The adage goes that problems cannot be solved at the level they are created.

In other words, we need to think differently in solving them than we were thinking when the problems arose. We must find a new perspective – change our mind, literally – in order to break from long-held beliefs of who we are and how we exist.

For too long we have restricted our compassion to those few who are near to us in lineage or location, at the expense of our larger community. Einstein once described this as an “optical delusion” of our consciousness, one so profound that it acted as a prison. This cognitive dissonance not only convinces us that we are separate from each other, it leads us to believe that we should either be indifferent to the struggles of our neighbors or that we should live in opposition to one another.

When we step back to gain a larger perspective, we see more clearly our connection to one another.

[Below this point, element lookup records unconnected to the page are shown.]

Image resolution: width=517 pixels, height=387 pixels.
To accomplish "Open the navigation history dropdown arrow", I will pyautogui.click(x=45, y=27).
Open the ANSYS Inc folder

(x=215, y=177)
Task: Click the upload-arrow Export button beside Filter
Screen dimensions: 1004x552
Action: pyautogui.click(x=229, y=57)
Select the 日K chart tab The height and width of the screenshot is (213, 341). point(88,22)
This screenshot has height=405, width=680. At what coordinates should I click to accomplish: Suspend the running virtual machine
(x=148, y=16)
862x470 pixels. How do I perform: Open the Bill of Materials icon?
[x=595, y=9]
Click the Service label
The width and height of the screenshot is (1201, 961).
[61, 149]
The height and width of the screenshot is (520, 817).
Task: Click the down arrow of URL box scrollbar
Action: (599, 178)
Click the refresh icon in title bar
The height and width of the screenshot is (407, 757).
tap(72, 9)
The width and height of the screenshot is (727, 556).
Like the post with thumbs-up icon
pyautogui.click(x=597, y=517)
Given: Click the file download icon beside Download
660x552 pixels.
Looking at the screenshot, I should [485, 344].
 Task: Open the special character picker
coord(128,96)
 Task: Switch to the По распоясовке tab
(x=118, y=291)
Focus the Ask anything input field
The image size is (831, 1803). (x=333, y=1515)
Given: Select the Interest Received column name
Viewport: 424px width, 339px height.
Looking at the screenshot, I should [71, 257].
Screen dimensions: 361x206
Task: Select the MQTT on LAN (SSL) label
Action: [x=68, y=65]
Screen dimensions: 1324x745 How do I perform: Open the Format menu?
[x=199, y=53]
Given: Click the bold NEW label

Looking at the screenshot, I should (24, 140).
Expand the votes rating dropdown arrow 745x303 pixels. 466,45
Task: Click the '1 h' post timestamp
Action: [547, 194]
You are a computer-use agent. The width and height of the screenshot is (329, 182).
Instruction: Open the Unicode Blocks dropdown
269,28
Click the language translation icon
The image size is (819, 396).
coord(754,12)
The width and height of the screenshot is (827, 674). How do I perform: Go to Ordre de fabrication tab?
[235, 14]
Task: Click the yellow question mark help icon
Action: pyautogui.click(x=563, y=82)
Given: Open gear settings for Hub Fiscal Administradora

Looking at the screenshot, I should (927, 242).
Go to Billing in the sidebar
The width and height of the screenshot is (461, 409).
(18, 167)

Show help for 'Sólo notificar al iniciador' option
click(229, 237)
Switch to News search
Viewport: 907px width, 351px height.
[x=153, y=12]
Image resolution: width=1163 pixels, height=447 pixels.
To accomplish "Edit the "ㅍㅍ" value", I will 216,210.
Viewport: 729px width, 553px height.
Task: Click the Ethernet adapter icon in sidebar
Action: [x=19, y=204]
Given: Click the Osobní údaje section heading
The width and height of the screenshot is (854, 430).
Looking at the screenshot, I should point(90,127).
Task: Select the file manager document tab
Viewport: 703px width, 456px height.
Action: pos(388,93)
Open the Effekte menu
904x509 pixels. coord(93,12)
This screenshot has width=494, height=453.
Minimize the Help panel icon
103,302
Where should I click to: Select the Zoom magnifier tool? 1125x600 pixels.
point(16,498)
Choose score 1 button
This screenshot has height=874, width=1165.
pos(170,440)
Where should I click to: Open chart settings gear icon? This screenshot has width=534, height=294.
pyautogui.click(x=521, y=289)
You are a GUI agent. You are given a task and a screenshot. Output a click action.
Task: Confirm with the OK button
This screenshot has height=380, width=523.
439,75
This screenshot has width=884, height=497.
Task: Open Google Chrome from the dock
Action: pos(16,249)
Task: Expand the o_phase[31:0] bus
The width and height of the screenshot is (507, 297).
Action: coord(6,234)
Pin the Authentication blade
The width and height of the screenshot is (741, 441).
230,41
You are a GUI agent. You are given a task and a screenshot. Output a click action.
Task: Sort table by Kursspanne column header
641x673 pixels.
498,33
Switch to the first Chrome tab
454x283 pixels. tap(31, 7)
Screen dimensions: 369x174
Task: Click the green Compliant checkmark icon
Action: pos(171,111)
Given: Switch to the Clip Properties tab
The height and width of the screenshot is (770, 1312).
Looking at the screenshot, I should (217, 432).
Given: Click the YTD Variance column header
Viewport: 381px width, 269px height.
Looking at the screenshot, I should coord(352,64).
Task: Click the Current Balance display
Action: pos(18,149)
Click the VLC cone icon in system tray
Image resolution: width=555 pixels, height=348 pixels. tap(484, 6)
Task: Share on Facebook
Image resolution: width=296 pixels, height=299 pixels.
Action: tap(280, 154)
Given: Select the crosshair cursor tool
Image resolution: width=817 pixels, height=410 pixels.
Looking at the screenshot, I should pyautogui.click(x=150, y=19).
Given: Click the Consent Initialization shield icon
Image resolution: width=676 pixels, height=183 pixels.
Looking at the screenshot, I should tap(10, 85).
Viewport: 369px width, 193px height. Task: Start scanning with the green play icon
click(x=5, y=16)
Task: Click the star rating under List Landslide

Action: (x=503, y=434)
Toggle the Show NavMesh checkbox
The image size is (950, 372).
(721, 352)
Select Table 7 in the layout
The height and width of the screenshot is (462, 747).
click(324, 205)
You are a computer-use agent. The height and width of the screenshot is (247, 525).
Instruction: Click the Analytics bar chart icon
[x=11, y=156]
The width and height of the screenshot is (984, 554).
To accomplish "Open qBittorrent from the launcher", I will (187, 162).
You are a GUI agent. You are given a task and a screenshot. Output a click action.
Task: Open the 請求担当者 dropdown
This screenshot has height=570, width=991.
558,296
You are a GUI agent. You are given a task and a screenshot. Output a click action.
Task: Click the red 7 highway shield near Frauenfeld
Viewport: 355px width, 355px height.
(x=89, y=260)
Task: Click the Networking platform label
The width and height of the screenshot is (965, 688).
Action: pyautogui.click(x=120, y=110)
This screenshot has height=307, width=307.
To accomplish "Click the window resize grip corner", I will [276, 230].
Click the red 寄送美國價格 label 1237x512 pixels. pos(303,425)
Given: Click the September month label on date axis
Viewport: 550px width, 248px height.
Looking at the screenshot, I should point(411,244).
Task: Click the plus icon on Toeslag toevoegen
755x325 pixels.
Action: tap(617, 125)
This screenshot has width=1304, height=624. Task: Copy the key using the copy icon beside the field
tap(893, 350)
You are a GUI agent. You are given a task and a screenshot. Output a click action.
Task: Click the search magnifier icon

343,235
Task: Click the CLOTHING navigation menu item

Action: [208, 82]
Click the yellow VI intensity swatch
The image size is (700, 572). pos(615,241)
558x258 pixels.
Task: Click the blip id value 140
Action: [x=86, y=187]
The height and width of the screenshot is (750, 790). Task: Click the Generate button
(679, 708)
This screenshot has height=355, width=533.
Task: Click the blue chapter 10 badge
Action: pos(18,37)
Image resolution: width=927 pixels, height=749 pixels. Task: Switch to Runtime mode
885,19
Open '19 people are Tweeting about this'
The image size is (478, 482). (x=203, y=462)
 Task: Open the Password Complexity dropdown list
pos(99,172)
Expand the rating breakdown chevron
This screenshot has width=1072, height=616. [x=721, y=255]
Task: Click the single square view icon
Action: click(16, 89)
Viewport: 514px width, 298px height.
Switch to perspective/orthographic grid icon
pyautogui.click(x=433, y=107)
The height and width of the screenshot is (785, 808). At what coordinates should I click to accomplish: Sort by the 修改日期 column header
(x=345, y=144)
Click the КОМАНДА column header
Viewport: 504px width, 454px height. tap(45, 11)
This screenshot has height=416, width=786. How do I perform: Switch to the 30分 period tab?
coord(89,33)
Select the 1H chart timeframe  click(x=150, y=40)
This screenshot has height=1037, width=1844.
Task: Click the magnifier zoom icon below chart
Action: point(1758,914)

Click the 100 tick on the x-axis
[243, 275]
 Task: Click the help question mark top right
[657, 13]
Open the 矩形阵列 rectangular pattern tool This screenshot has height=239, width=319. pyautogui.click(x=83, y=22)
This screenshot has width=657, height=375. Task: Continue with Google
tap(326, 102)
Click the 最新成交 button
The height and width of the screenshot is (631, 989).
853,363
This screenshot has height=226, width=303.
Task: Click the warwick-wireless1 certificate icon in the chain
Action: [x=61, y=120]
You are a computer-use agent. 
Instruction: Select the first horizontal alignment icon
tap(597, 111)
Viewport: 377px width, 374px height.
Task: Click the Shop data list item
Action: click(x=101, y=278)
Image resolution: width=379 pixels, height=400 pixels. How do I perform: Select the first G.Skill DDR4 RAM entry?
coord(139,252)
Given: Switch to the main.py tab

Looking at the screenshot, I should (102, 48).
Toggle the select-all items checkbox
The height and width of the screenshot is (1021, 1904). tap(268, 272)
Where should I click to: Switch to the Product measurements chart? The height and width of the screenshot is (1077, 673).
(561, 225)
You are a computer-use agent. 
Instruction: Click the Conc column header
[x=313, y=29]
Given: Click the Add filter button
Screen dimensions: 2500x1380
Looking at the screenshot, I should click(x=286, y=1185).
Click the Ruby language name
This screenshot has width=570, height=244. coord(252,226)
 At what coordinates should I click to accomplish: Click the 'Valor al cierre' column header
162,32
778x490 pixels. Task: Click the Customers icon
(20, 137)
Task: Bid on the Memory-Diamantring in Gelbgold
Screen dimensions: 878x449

The truth is there is no such thing as “others.” And all it takes to remove the facade is a desire to gain a higher perspective. In his seminal book on chaos theory, James Gleick described the manner in which cloud formation seems random when viewing it from the surface of the earth, where most of us spend our time. However, when viewing cloud formation from above the clouds, there is order to the shapes and sizes they take. To see this order in what appears chaotic, one need only find a greater vantage point.

Astronaut Rusty Schweickart personalized this when, serving on the Apollo 9 mission, he was the first to “stand” outside the spacecraft, tethered to it and able to look back at the earth from space. What he described was a place not defined by separateness but one in which “all boundaries suddenly disappeared and what appeared in their place was intelligence, harmony.”

Schweickart wrote about the boundaries we call countries and the arbitrary lines over which we kill one another. From his perspective – looking at the world from outside of it – the separateness we have created is rendered not just small but stood on its head. “From where you see it,” he wrote of his higher perspective, “the thing is a whole, and it's so beautiful.”

The “thing” is us, together on this planet. It is the deeper truth of our existence & our connection to one another.

The question is whether or not we can live like it.

We bleed the same and breathe the same; we feel fear the same; what brings us joy and sadness is the same. We are 99.9% the same. Yet we focus our whole lives on what is different about us, and it is time to stand that on its head.

As one of us goes, so go all of us. When millions of your neighbors are unable to obtain the essentials of life, it is your struggle, too. When danger and instability define the daily lives of people across this country, it is your life that is at risk. And it is your humanity that is being called.